The following disputes are among the most common to negligent misrepresentation:

  • A seller misrepresents the condition of a property to induce a prospective buyer to purchase it. For example, perhaps the seller misrepresents the roof’s age or the HVAC system’s state.
  • A manufacturer tells a distributor that a particular product is safe when the product is, in fact, defective.
  • A used car salesman tells a buyer that a vehicle has never been in an accident, even though the car sustained a severe crash and underwent significant repairs.
  • A merchant falsely informs a customer that a product suits a specific task.

What are relevant laws related to negligent misrepresentation in Florida?

Both statutory law and common law govern negligent misrepresentation claims. Statutorily, section 95.11(3)(j), Florida Statutes, governs how soon claimants may bring a negligence action.

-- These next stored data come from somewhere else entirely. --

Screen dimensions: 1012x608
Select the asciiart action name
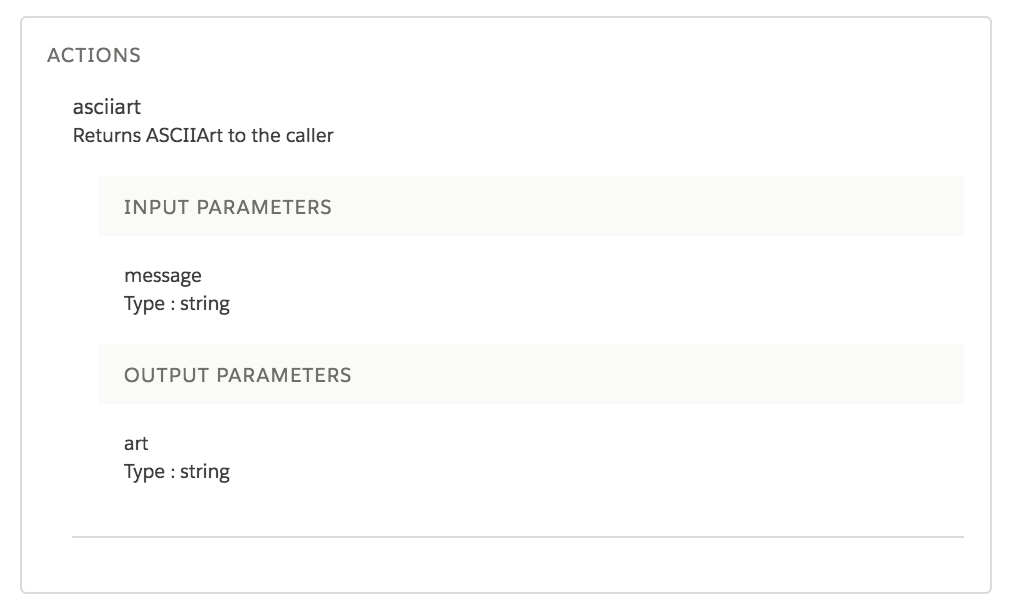(107, 109)
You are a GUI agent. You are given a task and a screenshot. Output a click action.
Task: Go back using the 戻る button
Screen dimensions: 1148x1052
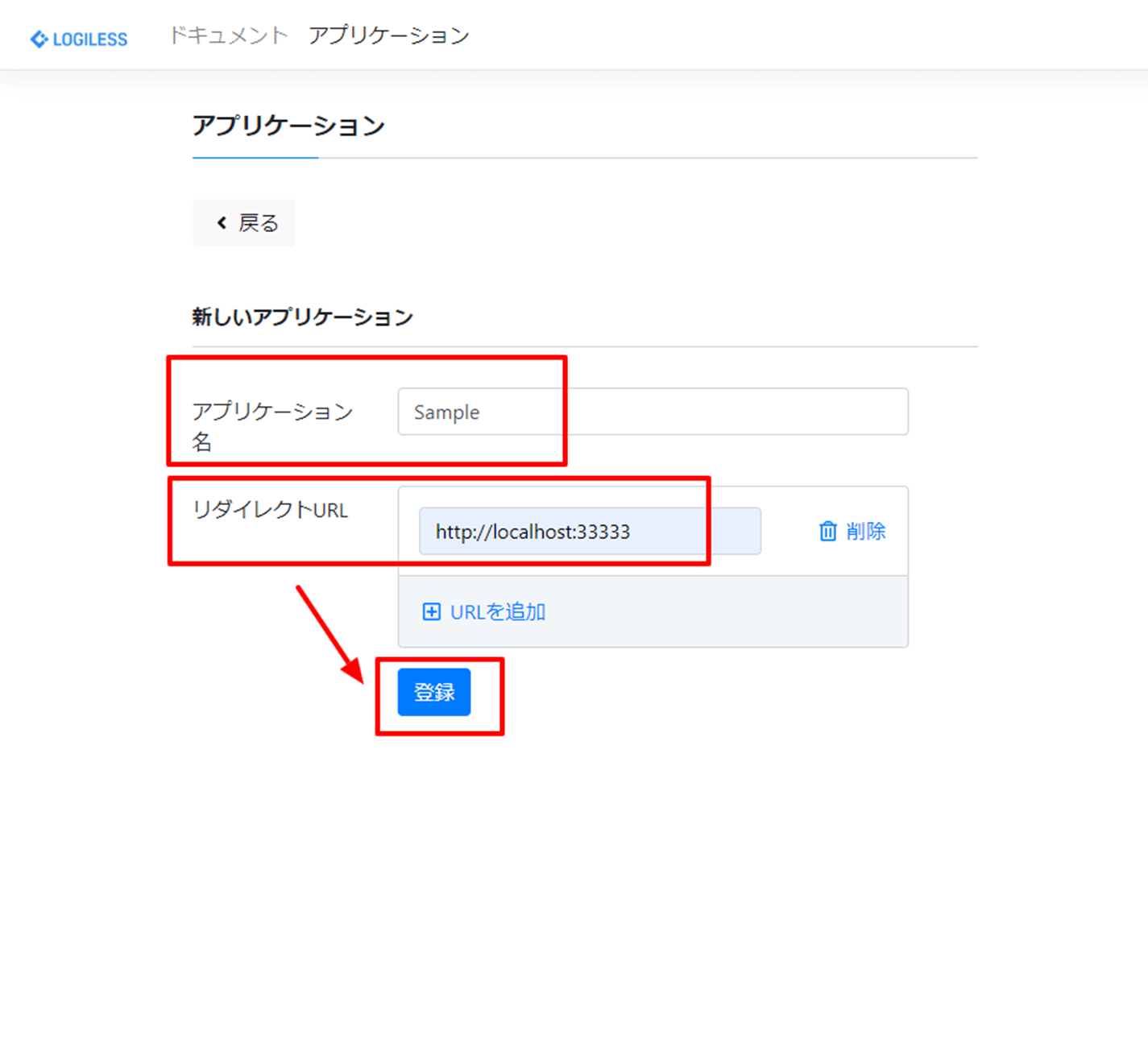pos(244,222)
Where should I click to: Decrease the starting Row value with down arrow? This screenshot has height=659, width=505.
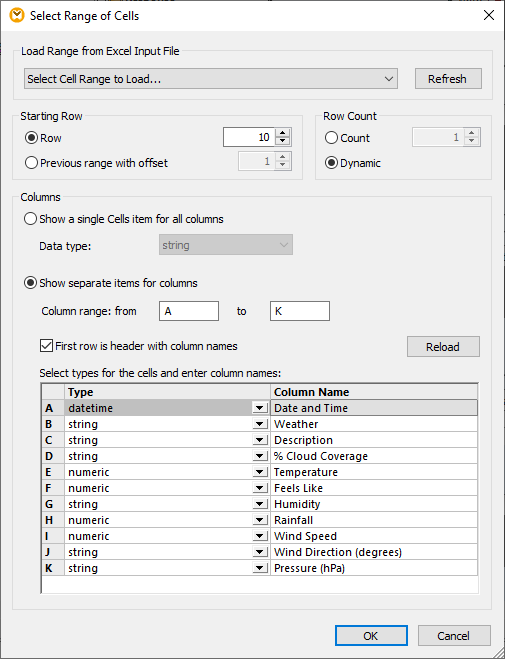(282, 142)
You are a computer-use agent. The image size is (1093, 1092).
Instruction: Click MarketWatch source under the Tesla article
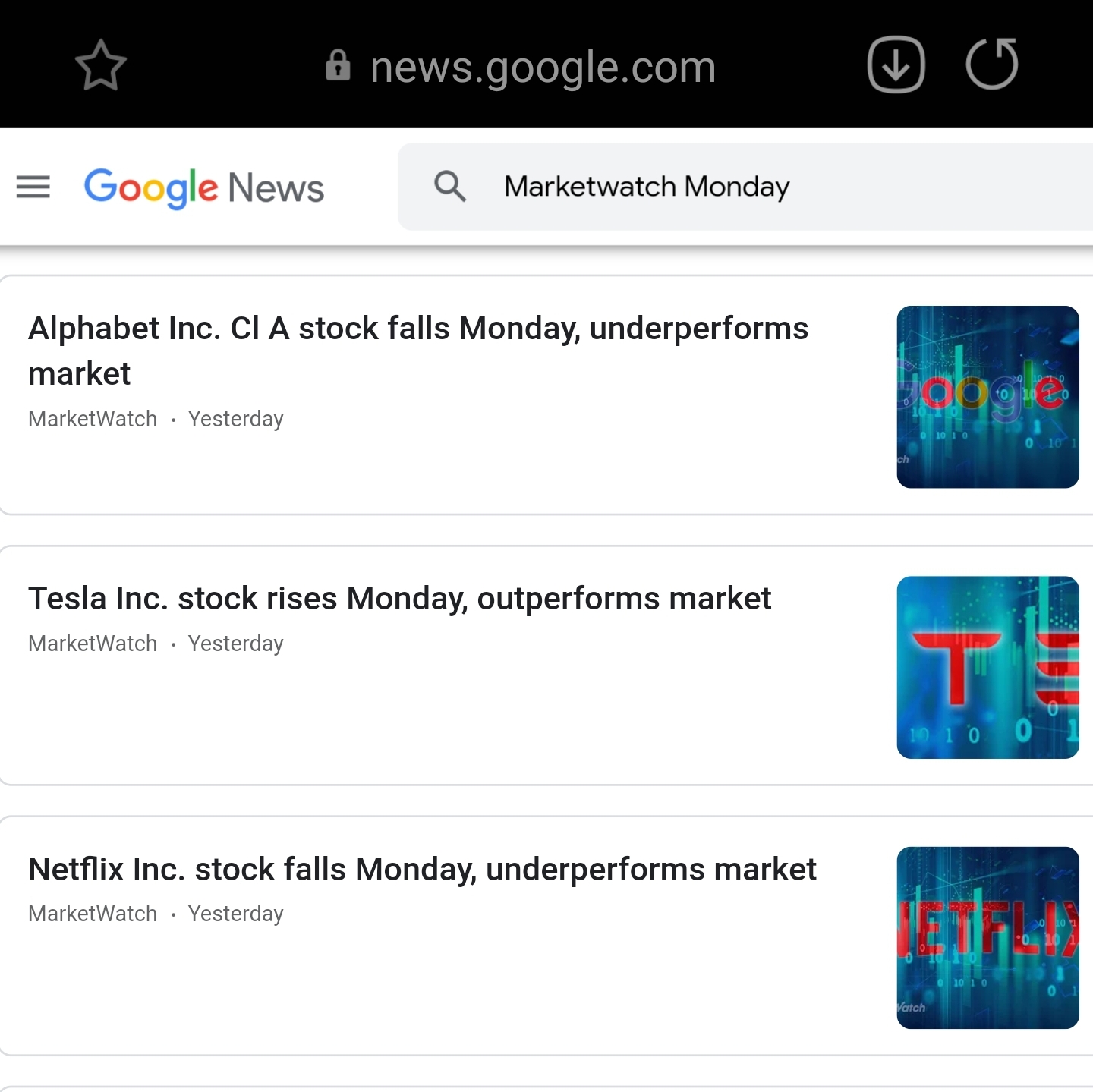(93, 644)
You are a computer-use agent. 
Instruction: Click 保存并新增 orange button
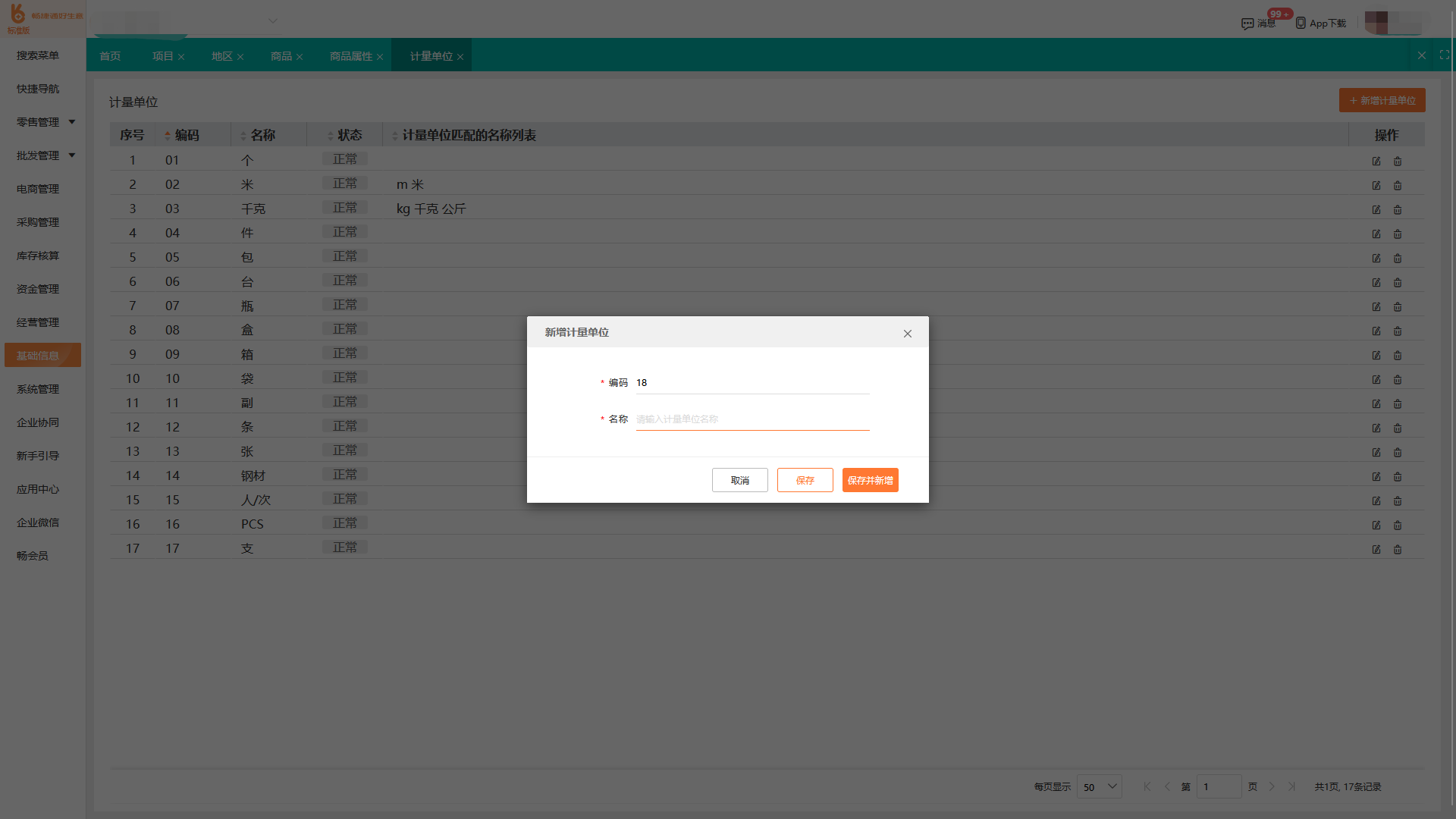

As for common law developments, Florida courts recognize claims for negligent misrepresentation in many contexts, including retail, manufacturing, contract law, professional services, and property transactions. This case law has been critical in establishing what must be proven by the plaintiff and what defenses are available to the defendant in a negligent misrepresentation case. One example includes the Florida Supreme Court case Gilchrist Timber Co. v. Itt Rayonier, where a timber company purchased a large tract of land based on the seller’s representation that the land was zoned for agricultural use. 696 So. 2d 334 (Fla. 1997). The timber company sued the seller for damages. The Supreme Court outlined the necessary elements of a negligent misrepresentation claim and found the seller liable.

What is required to prove a case of negligent misrepresentation in Florida?

The elements of a negligent misrepresentation claim are:

  • False statement: The defendant made a statement concerning a material fact that the defendant believed to be true but was actually false;
  • Negligently made: The defendant was negligent in making the statement because the defendant should have known the statement was false;
  • Intended reliance: The defendant made the statement with the intention that the plaintiff would rely on it;
  • Plaintiff’s reliance: The plaintiff reasonably relied on the statement; and
  • Injury: The statement caused the plaintiff to suffer harm.

When a set of facts is appropriate to meet the requirements of negligent misrepresentation, there are many paths a claimant may take. We are value-based attorneys at Jimerson Birr, which means we look at each action with our clients from the point of view of costs and benefits while reducing liability. Then, based on our client’s objectives, we chart a path forward to seek appropriate remedies, such as:

  • Compensatory damages
  • Injunctions
  • Cancellation or rescission of the contract

To see what actions may be available for your unique situation, please contact our office to set up your initial consultation.

What are common defenses to negligent misrepresentation in Florida?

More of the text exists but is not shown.